Budiman Sudjatmiko
Budiman Sudjatmiko
"Kerja jauh dari usai, dan pengharapan selalu lebih panjang dari nafas..."

Bergabung


Berlangganan Newsletter

Dapatkan update newsletter dari budimansudjatmiko.net:

Pembangunan "Yang Menyingkirkan"
30 Nov -0001
Kemerdekaan sejatinya adalah berhentinya eksploitasi kembalinya hak-hak rakyat untuk mengelola sumber daya alam/agraria bagi kesejahteraan seluruh anak bangsa...

Arah Pembangunan Kita, Mundur dari Titik Nol

Ketika VOC mulai menjajah Nusantara, sistem ekonomi kita dibangun dengan orientasi ekspor bahan mentah dalam hal ini adalah rempah-rempah. Inggris  menambahkannya dengan impor produk olahan dan menyusun suatu kebijakan baru dalam hukum agraria yaitu dengan sistem sewa tanah yang kita kenal dengan landrente (pajak tanah), sistem yang sebelumnya tak dikenal dalam masyarakat pra kolonial. Masyarakat pra kolonial menunjukkan kepatuhan kepada penguasa dengan memberikan hasil produksi pangan bukan dengan pembayaran sewa tanah. Selanjutnya penjajahan Hindia Belanda (1830-1870), menunjukkan pemerasannya dengan membuat kebijakan tanam paksa yang lagi-lagi sesungguhnya diorientasikan untuk pemenuhan eksport. Tahun 1870, merupakan tonggak baru bagi kolonialisme Belanda sebab ketika itu tuntutan kaum liberal Belanda untuk ikut mengambil ‘untung’ dari tanah jajahan dibuka melalui Agrarische Wet, koeli ordonnantie (1880), dan juga Ontginnings-ordonantie (1874). Maka dibukalah perkebunan-perkebunan swasta untuk memenuhi orientasi eksport bahan mentah. Pada periode itu pula lah eksploitasi migas juga dimulai. Semua berlangsung hingga kedatangan ‘saudara dari timur, Jepang 1930-an. Periode Jepang yang singkat ini terasa memeras bagi seluruh negeri, semua  untuk penyediaan kebutuhan pangan bagi perang.

Kenapa kita perlu mereview cerita kolonialisme di atas, sesungguhnya dimaksudkan untuk melihat, apakah benar-benar kita telah melangkah pada makna kemerdekaan sesungguhnya sebagaimana Bung Karno menyebutnya dengan ‘jembatan emas’ ataukah mundur ke belakang dalam bentuk-bentuk baru?
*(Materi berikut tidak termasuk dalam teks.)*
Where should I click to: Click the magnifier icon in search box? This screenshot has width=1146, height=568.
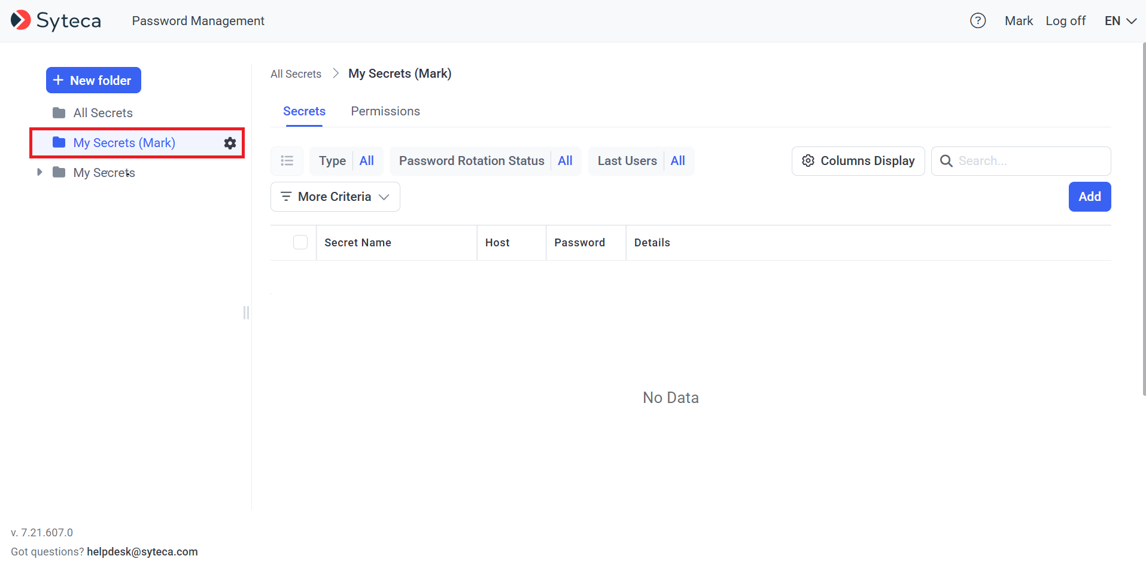[946, 161]
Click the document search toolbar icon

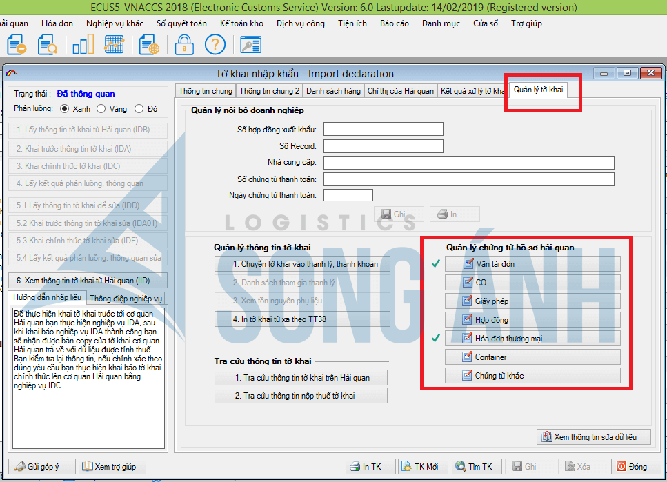pyautogui.click(x=48, y=45)
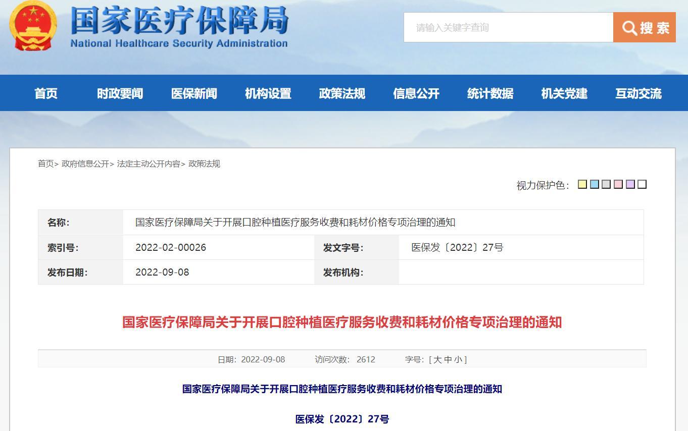Image resolution: width=688 pixels, height=431 pixels.
Task: Select the yellow eye-protection color swatch
Action: 582,184
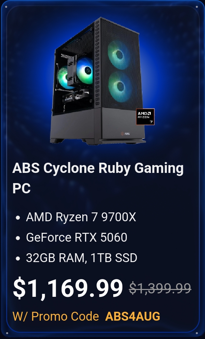Viewport: 205px width, 339px height.
Task: Click the AMD Ryzen 7 badge
Action: click(x=145, y=117)
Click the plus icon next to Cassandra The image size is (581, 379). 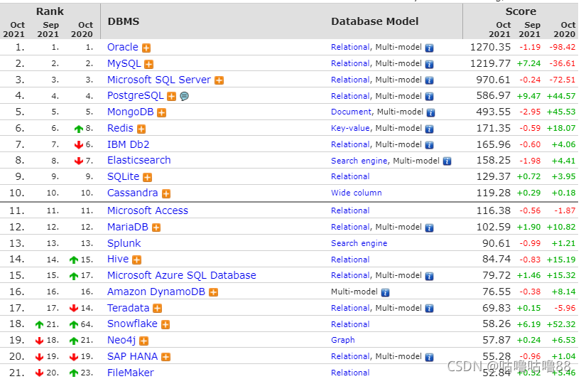[165, 193]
Kita hanya bisa mengenalinya melalui orientasi ekonomi bangsa ini dan sistem hukum yang menjadi penopangnya.

Kemerdekaan sejatinya dimaksudkan untuk menghentikan sistem ekonomi feodal dan sistem ekonomi kolonial. Kemerdekaan sejatinya adalah berhentinya eksploitasi kembalinya hak-hak rakyat untuk mengelola sumber daya alam/agraria bagi kesejahteraan seluruh anak bangsa. Selama 15 tahun kemudian disusunlah suatu UU yang dimaksudkan untuk menjalankan amanat pembukaan dasar 1945 :

Kemudian daripada itu untuk membentuk suatu Pemerintahan Negara Indonesia yang melindungi segenap Bangsa Indonesia dan seluruh tumpah darah Indonesia dan untuk memajukan kesejahteraan umum, mencerdaskan kehidupan bangsa, dan ikut melaksanakan ketertiban dunia yang berdasarkan kemerdekaan, perdamaian abadi dan keadilan sosial, maka disusunlah kemerdekaan Kebangsaan Indonesia itu dalam suatu Undang-undang Dasar Negara Republik Indonesia yang berkedaulatan rakyat dengan berdasar kepada : Ketuhanan yang Maha Esa, Kemanusiaan yang adil dan beradab, Persatuan Indonesia, dan kerakyatan yang dipimpin oleh hikmat kebijaksanaan dalam permusyawaratan /perwakilan, serta dengan mewujudkan suatu keadilan sosial bagi seluruh rakyat Indonesia.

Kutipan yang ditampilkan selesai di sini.